The Inconceivable becomes Impossible, when.—Not every thing then which is inconceivable is impossible, nor, on the other hand, is every thing which is impossible inconceivable. The inconceivable is impossible, at least it can be known to be so, only when it is either self-contradictory—as that a thing should be and not be at the same time—that a part is equal to the whole, etc.; or when it is contradictory of the laws of thought, as that two straight lines should enclose a space—that an event may occur without a cause—that space is not necessary to the existence of matter, or time to the succession of events. These things are unthinkable but they are more than that, contradictory of the established laws of thought; and they are impossible, because thus contradictory, and not merely because inconceivable. It is hardly true, as is sometimes affirmed, and as Dr. Wayland has stated, that our conceptions are the limits of possibility.
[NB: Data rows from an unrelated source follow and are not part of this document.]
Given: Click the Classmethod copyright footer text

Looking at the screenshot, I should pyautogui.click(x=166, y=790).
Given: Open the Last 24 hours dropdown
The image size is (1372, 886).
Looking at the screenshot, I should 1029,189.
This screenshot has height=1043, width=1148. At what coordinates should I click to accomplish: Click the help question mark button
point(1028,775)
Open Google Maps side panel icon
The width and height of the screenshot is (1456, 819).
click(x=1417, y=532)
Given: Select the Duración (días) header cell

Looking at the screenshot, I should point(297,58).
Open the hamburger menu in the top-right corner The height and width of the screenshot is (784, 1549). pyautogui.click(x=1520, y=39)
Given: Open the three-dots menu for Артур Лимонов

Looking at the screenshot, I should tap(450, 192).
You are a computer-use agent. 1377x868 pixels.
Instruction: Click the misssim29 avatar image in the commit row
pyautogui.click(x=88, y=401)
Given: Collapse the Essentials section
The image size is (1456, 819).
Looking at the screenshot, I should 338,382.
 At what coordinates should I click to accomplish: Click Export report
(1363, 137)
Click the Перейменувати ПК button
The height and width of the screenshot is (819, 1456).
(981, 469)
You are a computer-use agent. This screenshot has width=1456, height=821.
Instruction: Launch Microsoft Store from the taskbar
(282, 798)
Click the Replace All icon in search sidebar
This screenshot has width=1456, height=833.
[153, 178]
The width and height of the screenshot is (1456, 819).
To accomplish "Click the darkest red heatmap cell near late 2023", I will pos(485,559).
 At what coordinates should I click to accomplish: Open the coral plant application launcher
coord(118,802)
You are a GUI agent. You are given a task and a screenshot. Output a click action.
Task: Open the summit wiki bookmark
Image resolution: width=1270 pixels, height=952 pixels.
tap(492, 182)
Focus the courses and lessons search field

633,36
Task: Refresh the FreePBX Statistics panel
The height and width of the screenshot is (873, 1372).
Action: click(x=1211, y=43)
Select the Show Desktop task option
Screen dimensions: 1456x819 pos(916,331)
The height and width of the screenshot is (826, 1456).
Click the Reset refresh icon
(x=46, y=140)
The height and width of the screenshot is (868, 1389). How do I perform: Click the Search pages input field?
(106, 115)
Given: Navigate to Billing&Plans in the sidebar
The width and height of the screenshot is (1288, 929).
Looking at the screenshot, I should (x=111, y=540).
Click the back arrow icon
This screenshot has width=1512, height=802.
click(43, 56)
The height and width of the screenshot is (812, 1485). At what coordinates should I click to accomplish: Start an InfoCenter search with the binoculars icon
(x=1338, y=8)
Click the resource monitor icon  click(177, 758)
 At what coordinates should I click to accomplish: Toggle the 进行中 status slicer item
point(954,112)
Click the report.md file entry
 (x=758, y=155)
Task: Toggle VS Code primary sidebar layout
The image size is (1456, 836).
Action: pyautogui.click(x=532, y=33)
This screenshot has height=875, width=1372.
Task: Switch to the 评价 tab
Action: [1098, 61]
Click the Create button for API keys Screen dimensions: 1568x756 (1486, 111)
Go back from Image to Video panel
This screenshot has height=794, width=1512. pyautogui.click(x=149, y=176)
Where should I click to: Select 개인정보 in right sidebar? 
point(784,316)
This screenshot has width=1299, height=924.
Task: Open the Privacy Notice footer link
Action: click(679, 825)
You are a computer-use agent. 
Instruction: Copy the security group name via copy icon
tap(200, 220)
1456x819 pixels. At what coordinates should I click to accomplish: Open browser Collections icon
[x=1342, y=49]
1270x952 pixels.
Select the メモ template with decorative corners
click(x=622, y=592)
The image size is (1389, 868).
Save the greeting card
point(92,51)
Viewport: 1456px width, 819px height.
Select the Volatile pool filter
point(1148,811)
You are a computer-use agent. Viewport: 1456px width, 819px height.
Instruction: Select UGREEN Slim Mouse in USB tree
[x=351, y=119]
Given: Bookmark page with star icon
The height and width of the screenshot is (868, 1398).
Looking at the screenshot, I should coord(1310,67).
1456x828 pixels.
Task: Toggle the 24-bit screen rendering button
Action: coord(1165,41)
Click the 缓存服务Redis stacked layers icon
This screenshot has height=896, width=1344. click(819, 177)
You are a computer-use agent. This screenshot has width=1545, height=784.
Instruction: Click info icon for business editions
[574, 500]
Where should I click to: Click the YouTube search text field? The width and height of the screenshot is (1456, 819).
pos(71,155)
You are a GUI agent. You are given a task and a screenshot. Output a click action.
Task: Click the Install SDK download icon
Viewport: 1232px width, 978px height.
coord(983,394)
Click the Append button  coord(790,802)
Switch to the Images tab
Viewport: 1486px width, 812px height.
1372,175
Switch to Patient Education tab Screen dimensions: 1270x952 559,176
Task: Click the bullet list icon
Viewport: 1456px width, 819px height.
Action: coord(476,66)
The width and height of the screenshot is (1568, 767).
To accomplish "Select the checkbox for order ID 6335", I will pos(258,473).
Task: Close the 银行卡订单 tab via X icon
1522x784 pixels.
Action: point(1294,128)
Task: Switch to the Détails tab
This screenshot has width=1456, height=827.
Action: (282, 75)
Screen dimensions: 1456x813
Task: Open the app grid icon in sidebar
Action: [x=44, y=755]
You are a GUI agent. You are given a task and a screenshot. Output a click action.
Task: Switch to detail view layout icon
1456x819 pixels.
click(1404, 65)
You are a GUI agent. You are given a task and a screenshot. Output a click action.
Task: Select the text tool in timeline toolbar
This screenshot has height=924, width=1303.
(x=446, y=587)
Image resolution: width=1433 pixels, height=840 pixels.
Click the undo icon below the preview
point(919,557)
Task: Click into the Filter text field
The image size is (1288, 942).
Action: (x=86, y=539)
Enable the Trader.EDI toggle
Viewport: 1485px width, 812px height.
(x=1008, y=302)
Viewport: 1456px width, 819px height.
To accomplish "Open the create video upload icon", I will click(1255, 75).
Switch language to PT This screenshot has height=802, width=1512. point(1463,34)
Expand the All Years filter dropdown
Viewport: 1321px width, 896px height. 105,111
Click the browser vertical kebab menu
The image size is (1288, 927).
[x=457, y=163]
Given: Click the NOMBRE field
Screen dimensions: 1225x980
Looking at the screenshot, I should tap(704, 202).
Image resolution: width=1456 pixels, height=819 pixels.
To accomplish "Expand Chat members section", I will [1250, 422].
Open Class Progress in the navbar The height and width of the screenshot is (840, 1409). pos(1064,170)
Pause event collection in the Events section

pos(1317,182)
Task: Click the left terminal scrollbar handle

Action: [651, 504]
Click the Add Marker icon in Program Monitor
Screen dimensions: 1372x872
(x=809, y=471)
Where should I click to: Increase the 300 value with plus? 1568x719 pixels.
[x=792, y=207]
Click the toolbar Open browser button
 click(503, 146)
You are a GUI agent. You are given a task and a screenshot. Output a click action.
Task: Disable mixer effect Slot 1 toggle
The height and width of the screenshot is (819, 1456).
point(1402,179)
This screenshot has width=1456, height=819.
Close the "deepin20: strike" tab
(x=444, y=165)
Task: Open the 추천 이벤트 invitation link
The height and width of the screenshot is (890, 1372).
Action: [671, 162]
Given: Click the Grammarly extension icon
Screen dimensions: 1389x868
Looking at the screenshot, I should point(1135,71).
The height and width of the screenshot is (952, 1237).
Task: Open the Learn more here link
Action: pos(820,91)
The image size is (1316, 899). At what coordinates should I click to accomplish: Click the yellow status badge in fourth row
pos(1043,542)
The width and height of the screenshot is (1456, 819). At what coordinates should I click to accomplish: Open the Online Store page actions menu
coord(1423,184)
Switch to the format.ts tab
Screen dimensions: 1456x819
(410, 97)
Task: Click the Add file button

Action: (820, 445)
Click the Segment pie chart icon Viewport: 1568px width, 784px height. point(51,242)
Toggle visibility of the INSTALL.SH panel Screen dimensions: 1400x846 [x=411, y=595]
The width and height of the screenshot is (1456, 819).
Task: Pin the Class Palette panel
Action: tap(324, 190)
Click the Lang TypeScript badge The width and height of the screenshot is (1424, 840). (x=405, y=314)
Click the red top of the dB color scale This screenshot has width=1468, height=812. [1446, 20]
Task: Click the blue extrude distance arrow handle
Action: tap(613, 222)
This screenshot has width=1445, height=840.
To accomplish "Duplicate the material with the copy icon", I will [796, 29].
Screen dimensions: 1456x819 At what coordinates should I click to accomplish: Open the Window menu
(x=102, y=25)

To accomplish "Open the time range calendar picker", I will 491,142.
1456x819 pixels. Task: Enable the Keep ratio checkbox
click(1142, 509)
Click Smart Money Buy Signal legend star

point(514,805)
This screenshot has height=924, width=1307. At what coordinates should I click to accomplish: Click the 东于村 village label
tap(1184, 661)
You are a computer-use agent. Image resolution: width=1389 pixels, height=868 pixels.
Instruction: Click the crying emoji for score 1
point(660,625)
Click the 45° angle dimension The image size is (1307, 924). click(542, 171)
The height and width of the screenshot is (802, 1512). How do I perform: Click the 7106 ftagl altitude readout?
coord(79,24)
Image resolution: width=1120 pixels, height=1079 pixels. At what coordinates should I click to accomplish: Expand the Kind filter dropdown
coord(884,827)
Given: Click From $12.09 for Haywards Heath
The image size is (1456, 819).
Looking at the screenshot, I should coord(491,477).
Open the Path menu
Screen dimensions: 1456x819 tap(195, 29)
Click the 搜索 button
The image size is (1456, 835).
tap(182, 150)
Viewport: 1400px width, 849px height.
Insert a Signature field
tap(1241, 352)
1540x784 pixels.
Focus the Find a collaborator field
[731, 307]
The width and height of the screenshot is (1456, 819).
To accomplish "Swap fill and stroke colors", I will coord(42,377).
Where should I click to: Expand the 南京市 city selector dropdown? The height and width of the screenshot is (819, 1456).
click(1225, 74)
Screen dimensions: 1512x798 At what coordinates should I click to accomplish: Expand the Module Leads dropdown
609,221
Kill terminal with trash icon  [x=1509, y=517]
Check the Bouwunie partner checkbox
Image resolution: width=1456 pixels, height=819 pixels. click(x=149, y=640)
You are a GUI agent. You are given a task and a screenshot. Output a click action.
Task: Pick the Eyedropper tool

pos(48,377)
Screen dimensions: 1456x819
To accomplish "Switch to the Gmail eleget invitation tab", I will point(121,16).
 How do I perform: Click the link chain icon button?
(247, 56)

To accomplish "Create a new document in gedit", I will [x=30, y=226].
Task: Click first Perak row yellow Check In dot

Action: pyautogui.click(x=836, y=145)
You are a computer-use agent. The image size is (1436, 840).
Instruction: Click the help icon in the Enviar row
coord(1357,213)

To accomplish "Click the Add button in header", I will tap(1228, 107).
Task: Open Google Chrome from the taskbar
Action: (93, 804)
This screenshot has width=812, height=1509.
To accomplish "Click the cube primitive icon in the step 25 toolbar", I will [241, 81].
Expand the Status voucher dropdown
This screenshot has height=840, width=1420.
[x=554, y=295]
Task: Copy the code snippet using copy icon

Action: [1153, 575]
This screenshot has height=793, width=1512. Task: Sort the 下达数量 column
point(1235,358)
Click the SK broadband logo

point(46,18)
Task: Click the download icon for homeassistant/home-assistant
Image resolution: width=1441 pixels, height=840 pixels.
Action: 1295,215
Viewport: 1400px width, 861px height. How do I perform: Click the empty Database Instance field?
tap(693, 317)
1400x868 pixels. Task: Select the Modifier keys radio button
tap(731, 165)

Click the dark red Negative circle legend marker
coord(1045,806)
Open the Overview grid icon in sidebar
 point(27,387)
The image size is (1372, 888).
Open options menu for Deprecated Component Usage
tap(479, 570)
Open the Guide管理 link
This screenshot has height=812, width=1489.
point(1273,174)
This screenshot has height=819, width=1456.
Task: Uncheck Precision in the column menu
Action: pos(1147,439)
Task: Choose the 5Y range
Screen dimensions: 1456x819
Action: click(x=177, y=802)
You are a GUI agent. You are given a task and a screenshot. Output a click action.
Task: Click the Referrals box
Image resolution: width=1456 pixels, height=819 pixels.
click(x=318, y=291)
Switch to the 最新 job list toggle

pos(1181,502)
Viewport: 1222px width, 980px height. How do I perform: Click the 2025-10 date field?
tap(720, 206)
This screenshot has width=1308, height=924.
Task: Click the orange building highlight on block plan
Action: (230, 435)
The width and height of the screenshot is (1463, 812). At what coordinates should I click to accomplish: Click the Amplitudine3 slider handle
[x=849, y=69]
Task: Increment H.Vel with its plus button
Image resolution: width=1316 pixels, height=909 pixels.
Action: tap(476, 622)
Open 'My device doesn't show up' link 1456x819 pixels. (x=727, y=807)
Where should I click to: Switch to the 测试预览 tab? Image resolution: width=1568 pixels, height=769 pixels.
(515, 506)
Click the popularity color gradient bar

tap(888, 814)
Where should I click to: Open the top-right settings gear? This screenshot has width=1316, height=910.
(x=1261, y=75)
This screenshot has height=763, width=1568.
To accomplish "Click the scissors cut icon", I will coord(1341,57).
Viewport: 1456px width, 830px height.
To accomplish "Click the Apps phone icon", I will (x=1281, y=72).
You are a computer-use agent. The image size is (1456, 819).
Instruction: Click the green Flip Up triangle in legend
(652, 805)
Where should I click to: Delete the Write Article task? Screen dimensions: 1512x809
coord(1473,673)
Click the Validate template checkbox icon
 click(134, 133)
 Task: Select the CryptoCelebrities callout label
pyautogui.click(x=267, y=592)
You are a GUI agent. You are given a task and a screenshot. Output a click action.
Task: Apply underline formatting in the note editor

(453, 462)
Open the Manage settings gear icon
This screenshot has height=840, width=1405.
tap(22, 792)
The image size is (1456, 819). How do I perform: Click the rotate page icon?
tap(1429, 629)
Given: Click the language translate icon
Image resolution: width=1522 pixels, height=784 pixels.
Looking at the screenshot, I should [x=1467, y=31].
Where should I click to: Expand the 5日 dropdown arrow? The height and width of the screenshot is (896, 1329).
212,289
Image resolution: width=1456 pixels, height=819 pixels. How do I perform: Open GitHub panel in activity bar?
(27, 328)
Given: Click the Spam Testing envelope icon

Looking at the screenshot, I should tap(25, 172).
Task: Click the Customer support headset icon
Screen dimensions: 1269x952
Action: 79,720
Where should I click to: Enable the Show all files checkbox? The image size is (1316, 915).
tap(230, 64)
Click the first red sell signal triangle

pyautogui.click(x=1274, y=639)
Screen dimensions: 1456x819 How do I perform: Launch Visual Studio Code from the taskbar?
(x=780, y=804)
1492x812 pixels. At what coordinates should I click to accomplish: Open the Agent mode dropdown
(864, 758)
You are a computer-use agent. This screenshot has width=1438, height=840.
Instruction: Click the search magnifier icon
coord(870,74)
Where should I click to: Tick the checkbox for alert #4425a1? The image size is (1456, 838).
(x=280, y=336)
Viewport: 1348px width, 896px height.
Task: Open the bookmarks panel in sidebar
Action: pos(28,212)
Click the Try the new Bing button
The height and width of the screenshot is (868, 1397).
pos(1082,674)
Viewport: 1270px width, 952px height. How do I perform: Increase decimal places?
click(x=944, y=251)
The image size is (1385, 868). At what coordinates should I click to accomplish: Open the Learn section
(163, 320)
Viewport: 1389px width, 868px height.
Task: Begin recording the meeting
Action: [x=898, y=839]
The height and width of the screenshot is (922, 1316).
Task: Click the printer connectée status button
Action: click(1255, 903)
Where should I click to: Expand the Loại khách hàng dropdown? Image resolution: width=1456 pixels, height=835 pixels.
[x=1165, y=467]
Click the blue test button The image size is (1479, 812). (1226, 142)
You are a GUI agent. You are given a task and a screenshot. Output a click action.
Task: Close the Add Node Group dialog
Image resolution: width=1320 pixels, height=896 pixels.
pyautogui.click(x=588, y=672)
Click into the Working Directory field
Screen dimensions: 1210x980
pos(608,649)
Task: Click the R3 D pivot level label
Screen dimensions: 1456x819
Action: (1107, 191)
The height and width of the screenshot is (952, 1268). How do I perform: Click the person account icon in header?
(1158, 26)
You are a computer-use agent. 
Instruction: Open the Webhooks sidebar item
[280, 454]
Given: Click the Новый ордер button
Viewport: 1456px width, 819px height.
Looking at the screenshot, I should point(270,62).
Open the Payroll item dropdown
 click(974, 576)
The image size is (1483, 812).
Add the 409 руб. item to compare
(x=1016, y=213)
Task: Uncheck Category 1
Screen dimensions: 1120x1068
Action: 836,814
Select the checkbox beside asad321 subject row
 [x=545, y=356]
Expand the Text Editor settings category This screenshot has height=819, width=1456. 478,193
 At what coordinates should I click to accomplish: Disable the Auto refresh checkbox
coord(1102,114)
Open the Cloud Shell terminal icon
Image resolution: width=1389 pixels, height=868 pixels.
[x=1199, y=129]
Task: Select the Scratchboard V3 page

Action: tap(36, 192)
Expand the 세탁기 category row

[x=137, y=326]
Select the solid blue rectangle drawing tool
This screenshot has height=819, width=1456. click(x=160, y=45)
Mr. Stewart's use of the term Conception.—Mr. Stewart has employed the term Conception in a somewhat peculiar manner, and has assigned it a definite place among the faculties of the mind. He uses it to denote "that power of the mind which enables it to form a notion of an absent object of perception, or of a sensation which we have formerly felt." It is the office of this faculty "to present us with an exact transcript of what we have felt or perceived." In this respect it differs from imagination, which gives not an exact transcript, but one more or less altered or modified, combining our conceptions so as to form new results. It differs from memory in that it involves no idea of time, no recognition of the thing conceived, as a thing formerly perceived.
Objection to this use.—This use of the term is, on some accounts, objectionable. It is certainly not the ordinary sense of the word, but a departure from established usage. It is an arbitrary limitation of a word to denote a part only instead of the whole of that which it properly signifies There is no reason, in the nature of the case, why the notion we form of an absent object of perception, or of a sensation, should be called a conception, rather than our notion of an abstract truth, a proposition in morals, or a mathematical problem. I am not aware that any special importance attaches to the former more than to the latter class of conceptions. Indeed, Sir W. Hamilton limits the term to the latter. But this again is not in accordance with established usage.